The spider was making tracks for the safety of my washer/dryer, and I was in hot pursuit. With seconds to spare the critter made it to the finish line, and the chase was over. Does that sound familiar? It should, because it’s summer and spiders are living the good life inside our homes.
Customers ask me, “Do we have poisonous spiders on the mountain?” Yes, we have black widows, and they’re notoriously poisonous, but few folks freak out over them. Familiarity breeds indifference, I guess.

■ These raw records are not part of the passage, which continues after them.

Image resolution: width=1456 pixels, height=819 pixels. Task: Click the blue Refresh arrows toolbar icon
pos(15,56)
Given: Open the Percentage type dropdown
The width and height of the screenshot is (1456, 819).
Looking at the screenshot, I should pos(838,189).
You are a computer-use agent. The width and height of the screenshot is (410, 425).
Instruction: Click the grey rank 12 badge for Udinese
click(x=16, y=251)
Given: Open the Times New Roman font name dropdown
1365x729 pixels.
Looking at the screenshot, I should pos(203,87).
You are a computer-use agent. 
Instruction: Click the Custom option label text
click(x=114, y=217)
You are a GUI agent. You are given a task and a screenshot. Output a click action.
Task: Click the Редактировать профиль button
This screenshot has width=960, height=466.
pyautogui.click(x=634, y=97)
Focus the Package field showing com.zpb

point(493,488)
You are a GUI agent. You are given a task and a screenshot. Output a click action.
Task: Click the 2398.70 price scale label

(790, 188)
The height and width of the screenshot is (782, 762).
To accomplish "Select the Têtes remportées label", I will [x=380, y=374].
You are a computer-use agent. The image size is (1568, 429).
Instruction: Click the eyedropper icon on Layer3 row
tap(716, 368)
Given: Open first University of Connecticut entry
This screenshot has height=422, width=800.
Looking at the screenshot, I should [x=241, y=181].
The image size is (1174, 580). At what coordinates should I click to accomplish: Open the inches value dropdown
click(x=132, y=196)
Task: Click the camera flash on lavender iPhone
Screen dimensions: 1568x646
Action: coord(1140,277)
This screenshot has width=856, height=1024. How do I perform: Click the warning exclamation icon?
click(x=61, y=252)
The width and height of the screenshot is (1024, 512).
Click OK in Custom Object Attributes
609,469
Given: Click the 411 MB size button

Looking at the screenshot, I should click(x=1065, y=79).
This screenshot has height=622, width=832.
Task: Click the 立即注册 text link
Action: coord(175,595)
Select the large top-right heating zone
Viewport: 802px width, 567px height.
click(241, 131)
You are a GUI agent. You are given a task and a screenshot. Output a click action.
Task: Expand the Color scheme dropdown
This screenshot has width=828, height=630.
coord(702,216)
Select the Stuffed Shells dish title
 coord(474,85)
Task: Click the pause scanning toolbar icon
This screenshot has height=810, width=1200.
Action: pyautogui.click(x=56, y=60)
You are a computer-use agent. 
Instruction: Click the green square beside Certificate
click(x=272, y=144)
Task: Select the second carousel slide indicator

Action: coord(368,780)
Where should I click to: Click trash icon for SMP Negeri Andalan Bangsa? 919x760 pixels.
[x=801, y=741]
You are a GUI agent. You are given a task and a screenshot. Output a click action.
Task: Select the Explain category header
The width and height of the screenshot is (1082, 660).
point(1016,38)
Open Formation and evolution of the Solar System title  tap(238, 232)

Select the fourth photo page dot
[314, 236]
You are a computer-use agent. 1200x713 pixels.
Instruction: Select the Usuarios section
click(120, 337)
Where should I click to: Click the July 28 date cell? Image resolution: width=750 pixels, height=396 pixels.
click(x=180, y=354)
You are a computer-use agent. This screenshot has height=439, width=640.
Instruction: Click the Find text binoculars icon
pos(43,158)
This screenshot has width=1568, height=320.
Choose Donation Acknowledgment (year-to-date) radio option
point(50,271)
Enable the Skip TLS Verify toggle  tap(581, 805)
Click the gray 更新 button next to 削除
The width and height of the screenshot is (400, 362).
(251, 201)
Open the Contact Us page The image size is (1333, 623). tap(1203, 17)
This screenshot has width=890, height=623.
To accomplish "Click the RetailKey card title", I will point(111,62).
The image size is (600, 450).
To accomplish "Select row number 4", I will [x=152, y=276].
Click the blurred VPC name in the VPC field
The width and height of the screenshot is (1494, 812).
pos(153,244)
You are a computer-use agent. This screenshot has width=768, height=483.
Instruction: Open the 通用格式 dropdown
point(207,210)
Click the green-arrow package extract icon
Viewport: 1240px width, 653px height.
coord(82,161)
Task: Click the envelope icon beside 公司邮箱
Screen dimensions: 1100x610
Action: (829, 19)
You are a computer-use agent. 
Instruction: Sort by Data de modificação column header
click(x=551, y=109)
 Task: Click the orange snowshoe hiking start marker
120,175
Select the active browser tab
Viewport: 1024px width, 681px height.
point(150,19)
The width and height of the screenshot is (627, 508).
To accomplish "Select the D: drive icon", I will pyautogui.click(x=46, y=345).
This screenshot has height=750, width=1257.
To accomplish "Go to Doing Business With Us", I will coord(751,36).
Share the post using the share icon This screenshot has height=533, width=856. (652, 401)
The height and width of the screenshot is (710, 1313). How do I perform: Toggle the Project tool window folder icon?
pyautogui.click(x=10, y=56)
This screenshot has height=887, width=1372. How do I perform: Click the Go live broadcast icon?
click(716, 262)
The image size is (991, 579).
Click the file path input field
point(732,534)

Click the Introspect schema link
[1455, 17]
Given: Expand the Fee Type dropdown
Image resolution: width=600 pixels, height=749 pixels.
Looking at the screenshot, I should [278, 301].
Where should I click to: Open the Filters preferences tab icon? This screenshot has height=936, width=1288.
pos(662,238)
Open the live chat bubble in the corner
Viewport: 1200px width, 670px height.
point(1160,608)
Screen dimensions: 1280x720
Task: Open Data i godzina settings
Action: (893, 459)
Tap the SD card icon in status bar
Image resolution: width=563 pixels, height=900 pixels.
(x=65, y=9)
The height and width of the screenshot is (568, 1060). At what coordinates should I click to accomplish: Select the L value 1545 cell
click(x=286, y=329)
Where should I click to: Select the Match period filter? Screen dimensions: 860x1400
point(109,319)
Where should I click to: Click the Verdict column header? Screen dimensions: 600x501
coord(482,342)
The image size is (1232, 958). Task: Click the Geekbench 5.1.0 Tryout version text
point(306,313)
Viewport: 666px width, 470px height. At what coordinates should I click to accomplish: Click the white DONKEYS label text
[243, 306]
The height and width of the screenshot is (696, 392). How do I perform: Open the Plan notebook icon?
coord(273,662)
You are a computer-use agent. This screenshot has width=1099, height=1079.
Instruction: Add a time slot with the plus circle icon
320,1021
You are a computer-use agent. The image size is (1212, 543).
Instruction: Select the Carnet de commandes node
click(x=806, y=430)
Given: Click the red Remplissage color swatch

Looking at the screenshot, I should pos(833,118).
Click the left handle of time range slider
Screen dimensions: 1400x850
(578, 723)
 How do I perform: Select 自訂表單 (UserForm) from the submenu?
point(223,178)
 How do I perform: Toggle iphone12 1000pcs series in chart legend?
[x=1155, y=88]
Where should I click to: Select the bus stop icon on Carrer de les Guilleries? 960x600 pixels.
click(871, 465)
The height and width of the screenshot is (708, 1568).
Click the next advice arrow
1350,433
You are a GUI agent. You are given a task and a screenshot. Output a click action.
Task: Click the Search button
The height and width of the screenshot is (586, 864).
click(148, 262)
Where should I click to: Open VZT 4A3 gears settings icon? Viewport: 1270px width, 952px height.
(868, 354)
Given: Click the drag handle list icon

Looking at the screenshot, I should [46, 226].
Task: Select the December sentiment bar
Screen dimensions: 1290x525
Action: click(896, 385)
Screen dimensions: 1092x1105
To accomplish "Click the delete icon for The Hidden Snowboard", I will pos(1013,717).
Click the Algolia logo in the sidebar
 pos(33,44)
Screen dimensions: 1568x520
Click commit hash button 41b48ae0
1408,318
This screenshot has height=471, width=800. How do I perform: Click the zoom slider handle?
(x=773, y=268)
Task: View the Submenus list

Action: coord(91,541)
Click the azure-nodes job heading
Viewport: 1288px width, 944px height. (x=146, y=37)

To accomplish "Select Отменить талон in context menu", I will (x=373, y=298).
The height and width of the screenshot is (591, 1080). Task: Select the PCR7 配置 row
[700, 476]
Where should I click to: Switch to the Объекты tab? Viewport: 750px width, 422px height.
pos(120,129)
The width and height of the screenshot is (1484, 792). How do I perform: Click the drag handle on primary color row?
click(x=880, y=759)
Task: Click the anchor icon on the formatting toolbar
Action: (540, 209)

“But what about those Brown Recluse spiders?” a few ask. Uh, how can I put this gently… that Brown Recluse scare in the Nineties—those sensational stories of people who’d supposedly had arms and legs and other body parts amputated—was pure media fabrication. Sorry folks, Brown Recluse spiders aren’t native to California, and you’ll never do battle with one.
“But I saw a news report about Brown Recluses on the TV, gosh darn it!” insist a few holdouts still wearing baggy pants and Doc Martens.
My reply to that is Claude Rains 101: “I’m shocked, shocked that TV news would steer you wrong!”
If you’re sick of seeing spiders running down the home stretch, we have great new products to get them out from your house. Call us for a free evaluation.
Oh, and here’s more news for anyone still stuck in the Nineties: Teenage heartthrob Leonardo DiCaprio is just about due for his first colonoscopy; “Saved By The Bell” was canceled for insulting the intelligence of everybody in America; and modern guys wear pants so tight they look like they’ve been painted on.
I suppose that’s to keep those Brown Recluse spiders from crawling up their legs.